FEBRUARY 8—LATEST NEWS FROM THE TOBACCO WARS—Steven Schroeder, MD, distinguished professor of health and health care
FEBRUARY 15—THE FUTURE OF SOCIAL SECURITY AND MEDICARE: THE IMPACT OF PRIVATIZATION—Carroll Estes, PhD, professor of sociology
FEBRUARY 22—SHOPPING FOR CARE: CAN WE DEVELOP HOSPITAL QUALITY REPORT CARDS?

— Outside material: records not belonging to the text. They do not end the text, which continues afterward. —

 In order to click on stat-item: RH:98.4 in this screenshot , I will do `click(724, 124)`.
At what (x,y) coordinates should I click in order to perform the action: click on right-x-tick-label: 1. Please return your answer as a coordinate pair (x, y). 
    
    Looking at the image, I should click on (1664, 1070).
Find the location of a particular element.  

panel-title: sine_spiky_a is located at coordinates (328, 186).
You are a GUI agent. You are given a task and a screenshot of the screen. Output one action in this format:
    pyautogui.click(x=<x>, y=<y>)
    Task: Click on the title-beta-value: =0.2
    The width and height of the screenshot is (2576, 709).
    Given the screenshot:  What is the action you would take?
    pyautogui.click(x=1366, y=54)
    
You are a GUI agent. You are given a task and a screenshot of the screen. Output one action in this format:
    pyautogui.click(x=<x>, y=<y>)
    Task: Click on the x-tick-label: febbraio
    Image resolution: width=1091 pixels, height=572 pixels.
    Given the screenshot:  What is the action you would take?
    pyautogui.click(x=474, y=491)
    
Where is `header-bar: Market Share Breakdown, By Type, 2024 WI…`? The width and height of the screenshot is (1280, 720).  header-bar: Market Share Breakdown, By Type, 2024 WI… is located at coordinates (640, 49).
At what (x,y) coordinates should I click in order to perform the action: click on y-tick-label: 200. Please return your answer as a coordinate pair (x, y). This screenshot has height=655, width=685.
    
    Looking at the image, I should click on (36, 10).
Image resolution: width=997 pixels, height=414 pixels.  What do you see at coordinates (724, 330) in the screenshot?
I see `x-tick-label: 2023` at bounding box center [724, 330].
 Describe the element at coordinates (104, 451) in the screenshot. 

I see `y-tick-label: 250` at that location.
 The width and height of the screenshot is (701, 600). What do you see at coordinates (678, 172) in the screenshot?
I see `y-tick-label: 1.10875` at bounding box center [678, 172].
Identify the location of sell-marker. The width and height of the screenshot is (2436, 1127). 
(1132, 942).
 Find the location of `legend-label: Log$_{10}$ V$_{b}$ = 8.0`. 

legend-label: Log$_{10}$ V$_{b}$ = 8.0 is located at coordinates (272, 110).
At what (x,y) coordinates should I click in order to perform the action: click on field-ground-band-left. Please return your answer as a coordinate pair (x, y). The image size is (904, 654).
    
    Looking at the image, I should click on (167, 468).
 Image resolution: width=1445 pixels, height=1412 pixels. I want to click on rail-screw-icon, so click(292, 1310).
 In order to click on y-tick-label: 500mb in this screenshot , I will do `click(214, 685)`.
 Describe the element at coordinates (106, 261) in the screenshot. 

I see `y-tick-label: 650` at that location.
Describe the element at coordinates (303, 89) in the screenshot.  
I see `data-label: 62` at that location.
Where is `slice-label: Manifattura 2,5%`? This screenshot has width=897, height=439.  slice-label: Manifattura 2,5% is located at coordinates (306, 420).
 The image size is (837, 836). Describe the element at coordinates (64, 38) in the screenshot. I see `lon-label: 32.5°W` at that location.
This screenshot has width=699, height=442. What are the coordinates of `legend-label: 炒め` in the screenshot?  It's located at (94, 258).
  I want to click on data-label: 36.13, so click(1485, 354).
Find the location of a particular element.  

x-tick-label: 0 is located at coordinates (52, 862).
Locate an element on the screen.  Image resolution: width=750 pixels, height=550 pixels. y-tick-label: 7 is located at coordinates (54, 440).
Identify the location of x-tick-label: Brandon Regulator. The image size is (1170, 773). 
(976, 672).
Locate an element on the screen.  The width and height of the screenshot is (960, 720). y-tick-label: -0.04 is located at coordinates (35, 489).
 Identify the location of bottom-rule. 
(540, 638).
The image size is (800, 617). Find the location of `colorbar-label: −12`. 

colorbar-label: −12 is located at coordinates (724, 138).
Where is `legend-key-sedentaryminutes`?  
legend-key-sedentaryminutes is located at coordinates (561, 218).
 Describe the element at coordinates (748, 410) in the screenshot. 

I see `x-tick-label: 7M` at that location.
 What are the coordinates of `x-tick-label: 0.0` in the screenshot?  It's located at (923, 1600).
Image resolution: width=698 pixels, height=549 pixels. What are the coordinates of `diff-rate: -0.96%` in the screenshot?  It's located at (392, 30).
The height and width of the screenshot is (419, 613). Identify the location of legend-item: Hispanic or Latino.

—Arlyss Anderson Rothman, PhD, RN, assistant professor of nursing, and Adams Dudley, MD, MBA, associate professor of medicine and health policy
MARCH 1—DOCTOR ON DUTY: THE CRISIS IN EMERGENCY CARE—Ellen Weber, MD, professor of clinical medicine; clinical director, UCSF Emergency Department
MARCH 8—IMPROVING THE HEALTH AND HEALTH CARE OF CHILDREN—Paul Newacheck, DrPH, professor of health policy and pediatrics, and Dana Hughes, DrPH, associate professor of family and community medicine and health policy
MARCH 15—HOW WORK AFFECTS YOUR HEALTH—Edward Yelin, PhD, professor of medicine and health policy
UCSF Osher Lifelong Learning Institute (OLLI) is a community education program for adult learners sponsored by the UCSF Schools of Dentistry, Medicine, Nursing and Pharmacy, the UCSF Medical Center, the UCSF Public Affairs Department and the University of California Academic Geriatric Resource Program. The program is supported in party by a grant from the Bernard Osher Foundation.